┌──
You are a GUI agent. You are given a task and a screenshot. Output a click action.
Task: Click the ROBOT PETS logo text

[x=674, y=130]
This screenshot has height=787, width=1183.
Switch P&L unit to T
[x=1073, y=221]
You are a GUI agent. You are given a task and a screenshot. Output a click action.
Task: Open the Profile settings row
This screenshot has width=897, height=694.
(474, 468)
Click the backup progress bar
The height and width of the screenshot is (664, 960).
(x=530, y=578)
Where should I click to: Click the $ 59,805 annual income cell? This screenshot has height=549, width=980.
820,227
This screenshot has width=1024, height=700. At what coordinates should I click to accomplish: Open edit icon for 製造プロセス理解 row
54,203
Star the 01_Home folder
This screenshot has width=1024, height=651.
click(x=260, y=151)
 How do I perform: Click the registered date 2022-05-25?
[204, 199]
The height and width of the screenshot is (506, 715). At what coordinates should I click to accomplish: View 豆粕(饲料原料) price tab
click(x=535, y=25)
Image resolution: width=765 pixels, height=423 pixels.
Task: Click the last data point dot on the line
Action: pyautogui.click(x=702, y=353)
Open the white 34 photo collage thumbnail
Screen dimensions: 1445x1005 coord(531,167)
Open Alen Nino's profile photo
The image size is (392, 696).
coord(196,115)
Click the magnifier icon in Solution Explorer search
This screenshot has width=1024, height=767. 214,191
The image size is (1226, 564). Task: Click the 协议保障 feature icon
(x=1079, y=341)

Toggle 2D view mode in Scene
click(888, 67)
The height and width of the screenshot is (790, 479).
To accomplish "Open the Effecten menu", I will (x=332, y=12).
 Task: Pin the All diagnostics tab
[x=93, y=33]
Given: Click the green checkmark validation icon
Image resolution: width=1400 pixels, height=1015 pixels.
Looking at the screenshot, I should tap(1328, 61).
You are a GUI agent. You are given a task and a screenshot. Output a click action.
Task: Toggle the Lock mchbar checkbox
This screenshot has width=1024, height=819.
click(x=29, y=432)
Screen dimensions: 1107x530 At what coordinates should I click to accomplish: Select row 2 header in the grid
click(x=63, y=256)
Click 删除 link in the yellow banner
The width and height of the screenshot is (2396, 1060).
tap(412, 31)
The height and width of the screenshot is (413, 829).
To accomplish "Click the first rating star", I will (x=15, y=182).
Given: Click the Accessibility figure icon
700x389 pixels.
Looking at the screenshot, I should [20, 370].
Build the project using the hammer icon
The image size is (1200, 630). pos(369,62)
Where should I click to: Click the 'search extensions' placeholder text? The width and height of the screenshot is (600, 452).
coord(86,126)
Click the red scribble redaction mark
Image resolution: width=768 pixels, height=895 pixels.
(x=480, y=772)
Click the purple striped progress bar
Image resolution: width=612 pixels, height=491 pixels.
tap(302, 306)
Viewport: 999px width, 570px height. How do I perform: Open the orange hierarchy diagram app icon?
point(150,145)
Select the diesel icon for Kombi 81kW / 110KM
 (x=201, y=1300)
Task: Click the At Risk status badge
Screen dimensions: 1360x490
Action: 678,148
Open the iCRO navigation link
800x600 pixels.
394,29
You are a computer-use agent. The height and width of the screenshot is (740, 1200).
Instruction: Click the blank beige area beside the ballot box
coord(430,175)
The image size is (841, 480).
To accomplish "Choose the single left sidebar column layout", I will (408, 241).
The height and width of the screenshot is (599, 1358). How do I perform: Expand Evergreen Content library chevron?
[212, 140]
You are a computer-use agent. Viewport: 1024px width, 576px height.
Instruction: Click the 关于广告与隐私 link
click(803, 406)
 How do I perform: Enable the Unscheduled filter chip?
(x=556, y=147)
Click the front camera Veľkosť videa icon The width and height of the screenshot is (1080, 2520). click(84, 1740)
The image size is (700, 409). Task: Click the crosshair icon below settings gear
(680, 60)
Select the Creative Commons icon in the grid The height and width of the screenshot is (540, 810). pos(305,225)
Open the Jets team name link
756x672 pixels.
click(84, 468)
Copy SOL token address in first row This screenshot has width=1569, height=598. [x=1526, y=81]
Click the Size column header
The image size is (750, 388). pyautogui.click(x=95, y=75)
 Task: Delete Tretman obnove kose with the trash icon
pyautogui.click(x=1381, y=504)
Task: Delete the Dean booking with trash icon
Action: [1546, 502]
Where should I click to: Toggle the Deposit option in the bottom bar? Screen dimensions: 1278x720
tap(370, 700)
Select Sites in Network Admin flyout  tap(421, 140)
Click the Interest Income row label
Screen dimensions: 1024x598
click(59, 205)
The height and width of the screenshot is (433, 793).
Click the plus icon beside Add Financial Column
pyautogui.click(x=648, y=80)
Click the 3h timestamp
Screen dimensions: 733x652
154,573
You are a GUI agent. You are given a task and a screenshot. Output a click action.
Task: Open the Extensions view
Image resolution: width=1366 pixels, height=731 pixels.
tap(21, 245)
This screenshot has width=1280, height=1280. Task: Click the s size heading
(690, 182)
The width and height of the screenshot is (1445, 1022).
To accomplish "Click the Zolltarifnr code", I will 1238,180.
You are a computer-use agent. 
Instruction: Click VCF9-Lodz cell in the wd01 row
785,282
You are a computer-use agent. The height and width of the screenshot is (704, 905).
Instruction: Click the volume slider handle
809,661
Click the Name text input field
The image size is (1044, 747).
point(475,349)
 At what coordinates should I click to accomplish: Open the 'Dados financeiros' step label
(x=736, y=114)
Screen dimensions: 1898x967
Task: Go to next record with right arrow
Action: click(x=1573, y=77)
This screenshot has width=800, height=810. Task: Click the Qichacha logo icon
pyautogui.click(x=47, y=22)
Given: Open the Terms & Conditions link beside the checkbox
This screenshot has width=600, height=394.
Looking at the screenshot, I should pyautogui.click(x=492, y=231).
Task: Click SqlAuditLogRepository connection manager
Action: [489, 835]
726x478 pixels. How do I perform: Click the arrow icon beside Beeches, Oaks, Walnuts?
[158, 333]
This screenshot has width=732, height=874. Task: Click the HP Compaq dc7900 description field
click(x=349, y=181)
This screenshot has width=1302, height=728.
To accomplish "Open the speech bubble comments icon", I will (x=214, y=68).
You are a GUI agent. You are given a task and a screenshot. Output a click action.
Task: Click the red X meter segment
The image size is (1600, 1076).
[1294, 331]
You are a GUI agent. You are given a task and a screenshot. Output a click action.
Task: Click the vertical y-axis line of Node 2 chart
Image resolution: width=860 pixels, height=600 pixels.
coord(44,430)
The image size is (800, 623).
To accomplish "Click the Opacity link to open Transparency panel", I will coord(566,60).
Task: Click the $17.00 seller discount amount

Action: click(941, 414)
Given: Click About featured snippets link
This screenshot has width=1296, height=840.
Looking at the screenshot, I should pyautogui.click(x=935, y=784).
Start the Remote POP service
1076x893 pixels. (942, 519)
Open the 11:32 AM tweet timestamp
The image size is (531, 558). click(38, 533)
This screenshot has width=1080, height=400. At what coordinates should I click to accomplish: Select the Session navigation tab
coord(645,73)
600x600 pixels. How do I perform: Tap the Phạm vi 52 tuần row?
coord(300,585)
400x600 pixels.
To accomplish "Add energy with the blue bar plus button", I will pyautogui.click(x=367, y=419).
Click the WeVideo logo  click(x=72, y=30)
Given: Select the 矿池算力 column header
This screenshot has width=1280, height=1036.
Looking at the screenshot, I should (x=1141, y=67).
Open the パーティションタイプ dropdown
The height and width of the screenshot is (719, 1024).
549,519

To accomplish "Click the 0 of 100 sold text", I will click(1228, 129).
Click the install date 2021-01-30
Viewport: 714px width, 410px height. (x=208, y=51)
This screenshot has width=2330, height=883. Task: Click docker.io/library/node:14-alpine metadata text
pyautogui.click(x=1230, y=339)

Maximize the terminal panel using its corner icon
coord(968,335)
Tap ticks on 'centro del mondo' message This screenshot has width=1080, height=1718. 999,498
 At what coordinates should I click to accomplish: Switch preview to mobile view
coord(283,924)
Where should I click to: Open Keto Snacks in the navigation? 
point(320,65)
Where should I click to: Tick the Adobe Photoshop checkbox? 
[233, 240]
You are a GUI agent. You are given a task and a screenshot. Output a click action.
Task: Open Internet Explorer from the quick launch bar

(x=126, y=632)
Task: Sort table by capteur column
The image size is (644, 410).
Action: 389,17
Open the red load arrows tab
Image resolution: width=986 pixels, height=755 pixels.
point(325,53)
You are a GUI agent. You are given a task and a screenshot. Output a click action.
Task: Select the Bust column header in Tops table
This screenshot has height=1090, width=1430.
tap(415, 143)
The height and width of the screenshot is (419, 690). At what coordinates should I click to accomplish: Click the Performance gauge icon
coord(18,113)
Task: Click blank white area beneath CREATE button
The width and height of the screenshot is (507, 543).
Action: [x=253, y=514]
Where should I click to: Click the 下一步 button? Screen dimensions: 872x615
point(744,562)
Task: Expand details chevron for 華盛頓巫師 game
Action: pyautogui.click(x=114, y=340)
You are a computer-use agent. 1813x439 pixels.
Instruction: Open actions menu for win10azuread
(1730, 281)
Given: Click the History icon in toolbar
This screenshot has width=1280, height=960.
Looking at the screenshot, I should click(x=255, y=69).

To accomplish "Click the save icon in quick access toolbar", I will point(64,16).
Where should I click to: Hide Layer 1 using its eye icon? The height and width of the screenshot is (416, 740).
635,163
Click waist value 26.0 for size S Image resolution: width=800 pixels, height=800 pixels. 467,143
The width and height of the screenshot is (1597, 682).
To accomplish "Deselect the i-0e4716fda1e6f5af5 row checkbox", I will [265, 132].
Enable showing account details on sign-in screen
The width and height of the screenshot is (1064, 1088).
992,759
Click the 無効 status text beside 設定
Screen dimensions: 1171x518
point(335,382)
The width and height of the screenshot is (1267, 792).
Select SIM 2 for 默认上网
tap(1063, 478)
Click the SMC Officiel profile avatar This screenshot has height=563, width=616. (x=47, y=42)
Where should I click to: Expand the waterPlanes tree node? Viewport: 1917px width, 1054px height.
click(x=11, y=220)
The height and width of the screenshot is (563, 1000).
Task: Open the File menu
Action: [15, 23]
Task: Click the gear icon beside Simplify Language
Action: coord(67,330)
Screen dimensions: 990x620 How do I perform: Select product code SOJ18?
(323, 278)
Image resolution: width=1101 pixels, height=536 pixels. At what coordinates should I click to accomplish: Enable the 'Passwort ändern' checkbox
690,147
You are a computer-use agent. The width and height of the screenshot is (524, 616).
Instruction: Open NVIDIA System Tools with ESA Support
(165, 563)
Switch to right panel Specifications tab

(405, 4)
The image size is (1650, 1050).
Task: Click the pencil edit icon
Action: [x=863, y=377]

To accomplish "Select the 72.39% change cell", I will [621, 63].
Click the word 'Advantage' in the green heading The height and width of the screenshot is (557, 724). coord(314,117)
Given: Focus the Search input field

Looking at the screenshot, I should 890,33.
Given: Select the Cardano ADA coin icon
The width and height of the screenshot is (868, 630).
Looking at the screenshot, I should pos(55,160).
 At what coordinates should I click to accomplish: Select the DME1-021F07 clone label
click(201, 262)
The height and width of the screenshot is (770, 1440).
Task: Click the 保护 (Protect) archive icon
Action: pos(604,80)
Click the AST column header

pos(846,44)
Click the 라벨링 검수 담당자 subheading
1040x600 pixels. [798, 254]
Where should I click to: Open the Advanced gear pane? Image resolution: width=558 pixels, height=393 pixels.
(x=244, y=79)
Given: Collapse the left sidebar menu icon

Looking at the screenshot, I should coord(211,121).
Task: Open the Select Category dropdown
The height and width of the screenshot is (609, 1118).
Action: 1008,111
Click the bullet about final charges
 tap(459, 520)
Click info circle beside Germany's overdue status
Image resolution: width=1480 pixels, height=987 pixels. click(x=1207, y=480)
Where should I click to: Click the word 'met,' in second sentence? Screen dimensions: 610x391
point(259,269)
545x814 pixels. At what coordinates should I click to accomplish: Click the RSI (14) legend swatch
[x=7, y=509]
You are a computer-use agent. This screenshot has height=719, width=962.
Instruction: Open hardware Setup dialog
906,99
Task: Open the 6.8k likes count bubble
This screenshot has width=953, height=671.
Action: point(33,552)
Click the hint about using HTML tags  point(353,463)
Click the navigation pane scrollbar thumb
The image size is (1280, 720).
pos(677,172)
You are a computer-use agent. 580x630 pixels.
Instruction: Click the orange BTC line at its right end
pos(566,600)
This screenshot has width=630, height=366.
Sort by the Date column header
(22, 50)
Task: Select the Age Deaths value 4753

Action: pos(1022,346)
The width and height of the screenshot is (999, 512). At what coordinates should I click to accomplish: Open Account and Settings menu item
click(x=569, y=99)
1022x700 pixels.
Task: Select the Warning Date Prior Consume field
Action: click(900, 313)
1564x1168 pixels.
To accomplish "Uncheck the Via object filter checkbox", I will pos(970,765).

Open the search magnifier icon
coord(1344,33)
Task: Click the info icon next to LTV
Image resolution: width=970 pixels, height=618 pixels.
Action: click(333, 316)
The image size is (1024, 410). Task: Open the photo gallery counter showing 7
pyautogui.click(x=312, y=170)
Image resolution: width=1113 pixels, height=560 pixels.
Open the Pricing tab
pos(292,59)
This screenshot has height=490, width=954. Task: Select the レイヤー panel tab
└──
**WHAT THE TASK ASKS**
Set down exactly the lines that begin the records and continue through the line bearing "Task: Open the Profile settings row"; include both ends.

**SOLUTION FOR THIS PROBLEM**
You are a GUI agent. You are given a task and a screenshot. Output a click action.
Task: Click the ROBOT PETS logo text

[x=674, y=130]
This screenshot has height=787, width=1183.
Switch P&L unit to T
[x=1073, y=221]
You are a GUI agent. You are given a task and a screenshot. Output a click action.
Task: Open the Profile settings row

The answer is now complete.